Apparently technology has morphed past the ability of BackInTime to comprehend. It has not been updated in a few years; execution warnings have accumulated, and now, finally, it no longer can run at all on Tumbleweed (LEAP 15.2 is still ok, ish).
Here is the reason:
2020-09-07T13:17:28-0700 sma-station14l systemd[2902]: Started Application launched by gnome-shell.
2020-09-07T13:17:28-0700 sma-station14l backintime-qt.desktop[10649]: Traceback (most recent call last):
2020-09-07T13:17:28-0700 sma-station14l backintime-qt.desktop[10649]: File "/usr/share/backintime/qt/app.py", line 35, in <module>
2020-09-07T13:17:28-0700 sma-station14l backintime-qt.desktop[10649]: import qttools
2020-09-07T13:17:28-0700 sma-station14l backintime-qt.desktop[10649]: File "/usr/share/backintime/qt/qttools.py", line 21, in <module>
2020-09-07T13:17:28-0700 sma-station14l backintime-qt.desktop[10649]: from PyQt5.QtGui import (QFont, QColor, QKeySequence)
2020-09-07T13:17:28-0700 sma-station14l backintime-qt.desktop[10649]: ModuleNotFoundError: No module named 'PyQt5'
2020-09-07T13:17:28-0700 sma-station14l systemd[2902]: gnome-launched-backintime-qt.desktop-10644.scope: Succeeded
I tried adding a couple of PyQt5 modules that seemed likely with no success.
Has any one else seen this and found a way resurrect BackInTime?
Is there a decent replacement for BackInTime?
I don’t know Backintime enough to evaluate, I have not heard any complaints about it for a long time.
I remember when some people used it existensively awhile back.
Nowadays,
If you have BTRFS installed, openSUSE uses the filesystem’s native snapshot functionality and is managed by the Snapper utility.
If you have any other filesystem installed (eg EXT4), I know that Timeshift is available, and that is the standard utility used by Arch.
Over the years, I’ve also recommended a different utility that does the same thing for EXT4 which has worked well for me.
So,
I suppose it depends on your use and circutmstances.
If you’re using EXT4, although it’s been improved quite a bit over time its basic functionality hasn’t changed so utilities like Backintime may work just as well no as when it was first written. Maybe the best judge of its capability is to inspect its source to see if anyone is even maintaining it.
I just did fresh install of 15.2. I have used backintime for a decade or so. I installed backintime from the opensuse repos. I have found no problem running backintime on my new 15.2 install. I did a successful backupt o to an external hard-drive using backintime just after the install.

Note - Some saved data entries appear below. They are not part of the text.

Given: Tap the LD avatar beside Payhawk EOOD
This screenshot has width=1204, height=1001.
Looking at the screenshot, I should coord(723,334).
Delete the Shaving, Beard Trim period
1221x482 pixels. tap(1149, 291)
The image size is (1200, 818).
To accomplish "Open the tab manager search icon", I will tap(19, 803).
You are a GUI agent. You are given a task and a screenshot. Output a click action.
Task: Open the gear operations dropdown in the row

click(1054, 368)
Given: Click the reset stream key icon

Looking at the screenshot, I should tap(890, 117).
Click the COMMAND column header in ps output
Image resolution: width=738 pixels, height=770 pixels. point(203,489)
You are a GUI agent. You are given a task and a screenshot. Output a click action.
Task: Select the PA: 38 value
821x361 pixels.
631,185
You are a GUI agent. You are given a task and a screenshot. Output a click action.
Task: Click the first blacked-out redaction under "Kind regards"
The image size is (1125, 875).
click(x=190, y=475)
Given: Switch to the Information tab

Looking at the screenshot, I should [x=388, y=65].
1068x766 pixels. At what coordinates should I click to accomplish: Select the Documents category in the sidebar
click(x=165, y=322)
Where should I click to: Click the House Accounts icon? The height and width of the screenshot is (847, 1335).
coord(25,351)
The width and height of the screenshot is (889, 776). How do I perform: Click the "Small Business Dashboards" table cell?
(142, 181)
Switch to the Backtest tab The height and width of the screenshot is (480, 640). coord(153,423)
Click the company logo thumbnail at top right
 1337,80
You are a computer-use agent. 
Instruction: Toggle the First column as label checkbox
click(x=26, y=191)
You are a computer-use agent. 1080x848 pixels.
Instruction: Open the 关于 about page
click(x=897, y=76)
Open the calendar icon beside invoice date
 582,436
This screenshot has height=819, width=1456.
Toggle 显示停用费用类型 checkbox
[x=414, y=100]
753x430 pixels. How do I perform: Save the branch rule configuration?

Perhaps there is something different about how tumbleweed runs things (but I don’t think so) but I have had no problems with backintime as of two days ago.
For what it is worth I use Luckybackup which is also a GUI front end to rsync. But I’m still on 15.1 so don;t know if support is dropped in higher version OS
I doubt that the file system (as long as Linux comp) would be a problem rsync should not care. Changes to GUI environment may cause GUI to fail ie maybe python???
The issue was a scrambled python installation. I had done something earlier to resolve an issue for another app; it was fairly questionable but the other app did work. This issue is the result.
After cleaning the python installation, BackInTime is functioning again. (And the other app does not. )
One good result is the discovery of two other backup utilities similar to BIT: duplicity, and borg + vorta-gui. I shall be evaluating these to see which fits the best.